Copy the items below verbatim, from the line that contains "Enable REST API Nonce Doğrulamasını checkbox" through the end of the items, inclusive.

++++

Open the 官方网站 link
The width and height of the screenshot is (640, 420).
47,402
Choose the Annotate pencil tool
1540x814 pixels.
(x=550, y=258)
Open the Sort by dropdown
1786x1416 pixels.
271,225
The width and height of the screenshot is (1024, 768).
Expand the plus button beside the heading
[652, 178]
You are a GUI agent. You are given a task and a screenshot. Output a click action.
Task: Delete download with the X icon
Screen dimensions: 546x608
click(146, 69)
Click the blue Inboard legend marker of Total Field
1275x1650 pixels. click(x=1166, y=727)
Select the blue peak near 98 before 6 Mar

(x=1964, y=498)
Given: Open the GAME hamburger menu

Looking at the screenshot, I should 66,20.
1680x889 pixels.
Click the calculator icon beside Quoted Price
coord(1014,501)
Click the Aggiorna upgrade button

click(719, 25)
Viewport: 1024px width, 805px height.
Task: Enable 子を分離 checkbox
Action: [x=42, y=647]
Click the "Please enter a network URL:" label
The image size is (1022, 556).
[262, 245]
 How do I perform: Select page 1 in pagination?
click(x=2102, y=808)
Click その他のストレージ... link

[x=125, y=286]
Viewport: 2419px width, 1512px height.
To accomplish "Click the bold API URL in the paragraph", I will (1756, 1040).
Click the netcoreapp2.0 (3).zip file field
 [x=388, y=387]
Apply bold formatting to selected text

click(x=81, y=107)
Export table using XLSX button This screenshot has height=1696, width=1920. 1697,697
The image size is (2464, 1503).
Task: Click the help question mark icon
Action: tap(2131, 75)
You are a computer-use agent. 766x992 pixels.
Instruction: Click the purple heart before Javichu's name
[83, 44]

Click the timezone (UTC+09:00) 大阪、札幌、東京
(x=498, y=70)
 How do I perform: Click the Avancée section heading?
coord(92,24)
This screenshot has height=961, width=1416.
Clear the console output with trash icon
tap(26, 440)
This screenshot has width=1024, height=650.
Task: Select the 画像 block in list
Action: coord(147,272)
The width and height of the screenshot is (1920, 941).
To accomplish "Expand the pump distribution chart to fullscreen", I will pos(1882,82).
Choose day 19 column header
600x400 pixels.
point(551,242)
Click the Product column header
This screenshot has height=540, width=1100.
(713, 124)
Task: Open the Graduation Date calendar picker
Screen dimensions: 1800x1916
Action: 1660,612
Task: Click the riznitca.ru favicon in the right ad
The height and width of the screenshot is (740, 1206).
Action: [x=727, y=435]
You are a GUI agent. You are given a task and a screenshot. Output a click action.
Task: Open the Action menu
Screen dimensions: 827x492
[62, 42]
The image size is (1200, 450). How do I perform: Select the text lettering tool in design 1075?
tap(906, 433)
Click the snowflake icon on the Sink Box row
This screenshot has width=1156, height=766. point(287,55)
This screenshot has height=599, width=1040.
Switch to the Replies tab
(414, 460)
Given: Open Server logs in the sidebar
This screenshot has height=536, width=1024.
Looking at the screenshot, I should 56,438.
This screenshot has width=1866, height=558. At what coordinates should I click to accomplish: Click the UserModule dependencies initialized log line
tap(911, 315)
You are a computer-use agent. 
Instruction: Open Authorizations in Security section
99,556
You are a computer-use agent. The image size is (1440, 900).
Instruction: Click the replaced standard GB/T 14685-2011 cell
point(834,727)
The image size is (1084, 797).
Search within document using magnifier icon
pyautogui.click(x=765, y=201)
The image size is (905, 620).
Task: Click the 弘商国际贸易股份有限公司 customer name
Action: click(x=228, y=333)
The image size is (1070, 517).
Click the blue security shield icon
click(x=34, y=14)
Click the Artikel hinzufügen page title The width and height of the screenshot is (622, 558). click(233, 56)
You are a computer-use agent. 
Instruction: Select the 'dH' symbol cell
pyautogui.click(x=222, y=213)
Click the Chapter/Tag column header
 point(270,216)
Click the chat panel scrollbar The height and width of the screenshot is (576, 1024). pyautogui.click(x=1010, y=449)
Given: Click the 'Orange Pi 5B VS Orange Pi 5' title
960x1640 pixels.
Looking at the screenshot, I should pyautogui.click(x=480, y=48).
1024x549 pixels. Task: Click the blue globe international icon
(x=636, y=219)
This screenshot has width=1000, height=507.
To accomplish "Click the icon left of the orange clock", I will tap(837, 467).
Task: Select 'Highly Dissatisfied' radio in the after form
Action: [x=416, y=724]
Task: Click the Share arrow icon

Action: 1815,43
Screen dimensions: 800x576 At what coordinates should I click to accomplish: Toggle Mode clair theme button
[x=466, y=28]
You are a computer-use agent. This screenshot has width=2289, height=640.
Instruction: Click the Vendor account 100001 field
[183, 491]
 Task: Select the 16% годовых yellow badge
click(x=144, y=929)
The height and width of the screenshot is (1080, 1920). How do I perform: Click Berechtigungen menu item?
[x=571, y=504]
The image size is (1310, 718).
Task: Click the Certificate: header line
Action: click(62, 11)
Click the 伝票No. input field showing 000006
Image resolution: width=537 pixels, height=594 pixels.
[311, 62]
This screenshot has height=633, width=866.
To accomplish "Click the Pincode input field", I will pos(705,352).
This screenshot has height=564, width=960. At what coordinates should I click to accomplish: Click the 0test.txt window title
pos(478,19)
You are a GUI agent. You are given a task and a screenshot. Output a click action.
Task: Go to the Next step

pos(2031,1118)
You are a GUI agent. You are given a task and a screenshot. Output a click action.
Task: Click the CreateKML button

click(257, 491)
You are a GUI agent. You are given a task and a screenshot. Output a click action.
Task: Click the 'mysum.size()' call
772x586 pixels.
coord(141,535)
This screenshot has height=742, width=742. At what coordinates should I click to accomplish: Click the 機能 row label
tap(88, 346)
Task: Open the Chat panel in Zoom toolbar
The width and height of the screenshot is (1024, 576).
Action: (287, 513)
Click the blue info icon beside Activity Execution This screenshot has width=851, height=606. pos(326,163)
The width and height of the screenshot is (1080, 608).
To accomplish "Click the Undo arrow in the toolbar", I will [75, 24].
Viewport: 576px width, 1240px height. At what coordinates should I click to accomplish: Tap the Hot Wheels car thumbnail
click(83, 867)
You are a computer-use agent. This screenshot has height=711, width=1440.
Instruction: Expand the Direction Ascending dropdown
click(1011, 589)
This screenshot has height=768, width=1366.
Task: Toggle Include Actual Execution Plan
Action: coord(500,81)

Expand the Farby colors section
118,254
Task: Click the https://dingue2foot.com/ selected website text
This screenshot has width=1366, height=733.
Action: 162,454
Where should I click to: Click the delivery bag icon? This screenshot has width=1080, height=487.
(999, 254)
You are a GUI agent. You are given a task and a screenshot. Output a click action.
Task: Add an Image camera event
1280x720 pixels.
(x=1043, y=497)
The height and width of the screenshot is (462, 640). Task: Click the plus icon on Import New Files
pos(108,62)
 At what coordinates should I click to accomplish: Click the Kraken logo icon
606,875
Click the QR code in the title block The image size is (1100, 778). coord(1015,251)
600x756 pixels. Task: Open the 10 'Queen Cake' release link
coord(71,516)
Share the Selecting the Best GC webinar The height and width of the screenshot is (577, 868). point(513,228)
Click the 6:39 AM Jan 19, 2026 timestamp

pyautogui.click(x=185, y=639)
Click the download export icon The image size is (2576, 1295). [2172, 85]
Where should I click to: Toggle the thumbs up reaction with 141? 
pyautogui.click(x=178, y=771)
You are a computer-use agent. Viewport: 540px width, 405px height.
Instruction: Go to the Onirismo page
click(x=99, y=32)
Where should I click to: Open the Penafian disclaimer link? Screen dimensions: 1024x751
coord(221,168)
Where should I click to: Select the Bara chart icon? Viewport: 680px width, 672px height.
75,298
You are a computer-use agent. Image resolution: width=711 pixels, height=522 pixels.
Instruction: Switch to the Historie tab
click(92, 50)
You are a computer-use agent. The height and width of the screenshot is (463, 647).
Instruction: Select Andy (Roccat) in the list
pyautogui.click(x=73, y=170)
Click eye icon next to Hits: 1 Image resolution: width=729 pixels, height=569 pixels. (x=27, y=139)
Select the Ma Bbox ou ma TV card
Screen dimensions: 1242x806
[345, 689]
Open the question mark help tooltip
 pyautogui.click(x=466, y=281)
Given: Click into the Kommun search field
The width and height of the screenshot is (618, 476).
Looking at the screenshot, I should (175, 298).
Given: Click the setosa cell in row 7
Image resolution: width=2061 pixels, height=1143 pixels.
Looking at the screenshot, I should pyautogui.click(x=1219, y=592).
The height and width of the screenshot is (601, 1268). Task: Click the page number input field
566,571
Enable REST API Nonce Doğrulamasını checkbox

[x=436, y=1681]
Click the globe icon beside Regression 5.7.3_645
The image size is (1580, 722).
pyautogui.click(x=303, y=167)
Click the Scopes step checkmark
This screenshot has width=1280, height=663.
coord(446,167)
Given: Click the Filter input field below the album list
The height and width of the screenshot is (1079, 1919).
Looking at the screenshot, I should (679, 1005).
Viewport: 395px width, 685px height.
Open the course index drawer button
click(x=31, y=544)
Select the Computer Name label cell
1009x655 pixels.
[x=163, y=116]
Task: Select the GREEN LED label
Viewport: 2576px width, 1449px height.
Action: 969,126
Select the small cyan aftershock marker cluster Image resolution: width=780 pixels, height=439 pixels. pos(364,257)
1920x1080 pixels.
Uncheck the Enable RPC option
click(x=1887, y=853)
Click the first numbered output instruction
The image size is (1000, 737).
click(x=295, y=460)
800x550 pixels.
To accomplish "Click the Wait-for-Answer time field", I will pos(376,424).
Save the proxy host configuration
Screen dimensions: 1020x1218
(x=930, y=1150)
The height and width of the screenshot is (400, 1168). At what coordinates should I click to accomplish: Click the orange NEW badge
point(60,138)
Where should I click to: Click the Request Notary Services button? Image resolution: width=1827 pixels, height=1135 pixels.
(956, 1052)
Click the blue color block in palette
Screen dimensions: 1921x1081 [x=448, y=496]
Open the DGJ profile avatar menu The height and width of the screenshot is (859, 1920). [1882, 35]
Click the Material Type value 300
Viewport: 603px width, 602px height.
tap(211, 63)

++++

● Reply:
Enable REST API Nonce Doğrulamasını checkbox

[x=436, y=1681]
Click the globe icon beside Regression 5.7.3_645
The image size is (1580, 722).
pyautogui.click(x=303, y=167)
Click the Scopes step checkmark
This screenshot has width=1280, height=663.
coord(446,167)
Given: Click the Filter input field below the album list
The height and width of the screenshot is (1079, 1919).
Looking at the screenshot, I should (679, 1005).
Viewport: 395px width, 685px height.
Open the course index drawer button
click(x=31, y=544)
Select the Computer Name label cell
1009x655 pixels.
[x=163, y=116]
Task: Select the GREEN LED label
Viewport: 2576px width, 1449px height.
Action: 969,126
Select the small cyan aftershock marker cluster Image resolution: width=780 pixels, height=439 pixels. pos(364,257)
1920x1080 pixels.
Uncheck the Enable RPC option
click(x=1887, y=853)
Click the first numbered output instruction
The image size is (1000, 737).
click(x=295, y=460)
800x550 pixels.
To accomplish "Click the Wait-for-Answer time field", I will pos(376,424).
Save the proxy host configuration
Screen dimensions: 1020x1218
(x=930, y=1150)
The height and width of the screenshot is (400, 1168). At what coordinates should I click to accomplish: Click the orange NEW badge
point(60,138)
Where should I click to: Click the Request Notary Services button? Image resolution: width=1827 pixels, height=1135 pixels.
(956, 1052)
Click the blue color block in palette
Screen dimensions: 1921x1081 [x=448, y=496]
Open the DGJ profile avatar menu The height and width of the screenshot is (859, 1920). [1882, 35]
Click the Material Type value 300
Viewport: 603px width, 602px height.
tap(211, 63)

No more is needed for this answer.